Wien (OTS) – „Blaue Gagenkaiser ohne Gegenleistung: Das ist die
einzige
verlässliche Konstante freiheitlicher Politik unter Parteichef
Herbert Kickl. Kickl und die Seinen sind zwar stets als erste zur
Stelle, wenn es darum geht, niveaulose Neiddebatten vom Zaun zu
brechen und einen Kreuzzug gegen ominöse Eliten zu führen. Dabei
bekämpft die FPÖ nicht das System, sondern kostet es unverschämt aus:
Fakt ist, dass die wahren Gagenkaiser im Parlament auf der
freiheitlichen Oppositionsbank sitzen. Gegen das System zu hetzen,
während man sich auf Kosten des Systems und seiner Steuerzahler die
Taschen vollstopft, ist unehrlich und scheinheilig obendrein“,
reagiert der Generalsekretär der Volkspartei, Nico Marchetti, auf die
Offenlegung der Nebeneinkünfte blauer Spitzenpolitiker.

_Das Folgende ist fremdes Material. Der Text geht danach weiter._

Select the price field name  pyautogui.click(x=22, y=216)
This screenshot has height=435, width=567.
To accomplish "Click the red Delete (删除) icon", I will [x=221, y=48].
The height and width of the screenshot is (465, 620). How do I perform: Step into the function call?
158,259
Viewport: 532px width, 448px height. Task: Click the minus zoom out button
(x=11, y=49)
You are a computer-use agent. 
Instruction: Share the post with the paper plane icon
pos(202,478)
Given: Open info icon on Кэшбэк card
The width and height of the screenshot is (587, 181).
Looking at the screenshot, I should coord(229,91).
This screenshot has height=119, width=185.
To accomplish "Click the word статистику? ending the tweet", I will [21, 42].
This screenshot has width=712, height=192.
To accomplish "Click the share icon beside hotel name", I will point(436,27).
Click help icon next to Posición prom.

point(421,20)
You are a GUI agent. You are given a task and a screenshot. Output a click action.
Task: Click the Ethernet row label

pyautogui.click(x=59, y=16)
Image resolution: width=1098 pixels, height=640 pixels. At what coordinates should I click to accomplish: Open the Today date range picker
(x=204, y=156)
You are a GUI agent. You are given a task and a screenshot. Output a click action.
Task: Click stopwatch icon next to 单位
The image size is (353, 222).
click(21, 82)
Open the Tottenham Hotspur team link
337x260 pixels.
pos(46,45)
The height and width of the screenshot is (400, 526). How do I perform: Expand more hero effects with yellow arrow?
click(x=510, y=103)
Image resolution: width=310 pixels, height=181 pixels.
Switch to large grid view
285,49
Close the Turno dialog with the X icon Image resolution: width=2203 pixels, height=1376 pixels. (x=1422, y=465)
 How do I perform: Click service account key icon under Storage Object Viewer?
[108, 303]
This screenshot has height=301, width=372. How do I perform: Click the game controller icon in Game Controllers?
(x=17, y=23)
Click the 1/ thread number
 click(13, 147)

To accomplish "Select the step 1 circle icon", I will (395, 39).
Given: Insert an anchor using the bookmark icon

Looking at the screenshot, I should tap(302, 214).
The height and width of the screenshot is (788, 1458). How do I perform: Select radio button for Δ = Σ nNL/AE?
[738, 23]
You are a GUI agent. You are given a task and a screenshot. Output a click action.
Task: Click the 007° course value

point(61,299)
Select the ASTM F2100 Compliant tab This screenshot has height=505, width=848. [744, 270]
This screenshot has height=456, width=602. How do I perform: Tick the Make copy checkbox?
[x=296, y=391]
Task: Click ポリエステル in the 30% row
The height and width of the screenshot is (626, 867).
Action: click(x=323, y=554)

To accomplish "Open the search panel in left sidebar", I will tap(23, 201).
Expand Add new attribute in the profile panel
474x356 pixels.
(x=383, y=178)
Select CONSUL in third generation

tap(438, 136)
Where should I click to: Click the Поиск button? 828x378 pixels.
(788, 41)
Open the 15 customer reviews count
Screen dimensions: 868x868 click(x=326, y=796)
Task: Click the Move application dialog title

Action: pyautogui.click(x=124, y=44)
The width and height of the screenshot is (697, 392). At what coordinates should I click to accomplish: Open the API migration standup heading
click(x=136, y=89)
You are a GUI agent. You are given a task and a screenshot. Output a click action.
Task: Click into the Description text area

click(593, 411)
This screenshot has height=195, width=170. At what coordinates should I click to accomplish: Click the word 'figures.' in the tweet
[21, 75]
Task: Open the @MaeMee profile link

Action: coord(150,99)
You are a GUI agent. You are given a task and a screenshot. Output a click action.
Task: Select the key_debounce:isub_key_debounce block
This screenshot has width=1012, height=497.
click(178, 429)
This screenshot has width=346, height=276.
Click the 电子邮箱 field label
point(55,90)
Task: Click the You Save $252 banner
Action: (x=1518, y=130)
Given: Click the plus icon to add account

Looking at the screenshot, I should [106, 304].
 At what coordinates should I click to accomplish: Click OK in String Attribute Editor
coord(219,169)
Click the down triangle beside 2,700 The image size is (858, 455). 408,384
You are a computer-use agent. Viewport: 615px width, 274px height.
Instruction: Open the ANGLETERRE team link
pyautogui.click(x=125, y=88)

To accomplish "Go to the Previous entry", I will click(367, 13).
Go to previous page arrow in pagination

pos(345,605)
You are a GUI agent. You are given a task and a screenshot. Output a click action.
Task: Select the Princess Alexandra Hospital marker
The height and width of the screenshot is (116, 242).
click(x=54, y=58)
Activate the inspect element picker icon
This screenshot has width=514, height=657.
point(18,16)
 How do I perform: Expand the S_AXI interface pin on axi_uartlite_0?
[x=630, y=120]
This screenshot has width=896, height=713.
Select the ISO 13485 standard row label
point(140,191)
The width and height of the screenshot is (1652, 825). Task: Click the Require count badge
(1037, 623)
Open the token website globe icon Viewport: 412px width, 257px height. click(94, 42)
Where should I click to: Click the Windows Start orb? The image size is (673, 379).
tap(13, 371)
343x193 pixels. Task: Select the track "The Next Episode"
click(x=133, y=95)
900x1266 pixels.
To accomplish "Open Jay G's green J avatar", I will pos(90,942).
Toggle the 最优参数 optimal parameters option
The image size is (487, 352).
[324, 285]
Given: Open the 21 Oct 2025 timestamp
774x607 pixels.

„Welche Leistung haben die blauen Bonzen für die Menschen in
Österreich bisher eigentlich erbracht? Nein zu dringend notwendigen
Entlastungsmaßnahmen wie dem Billigstromgesetz, der Spritpreisbremse,
das Veto zum nachweislich wirksamen Stopp des Familiennachzugs oder
das Nein zum Asyl- und Migrationspakt, Verprassen von Steuergeld für
die Verschwörungsfantasien des Hobbydetektivs Christian Hafenecker im
U-Ausschuss, ein alles andere als bescheidener S-Klasse-Mercedes als
Dienstwagen für den Parteichef, hurtige Spritztouren unter
beträchtlichem Alkoholeinfluss während der Dienstzeit sowie das
Schwänzen von Sitzungen zwecks Urlaubsplanung: Die blaue
Arbeitsverweigerung ist Programm. Man fragt sich, wann die Kickl-FPÖ
endlich beginnt, Politik für die Österreicherinnen und Österreicher
zu machen, statt Probleme und ihre eigene Geldbörse zu
bewirtschaften“, so Marchetti abschließend.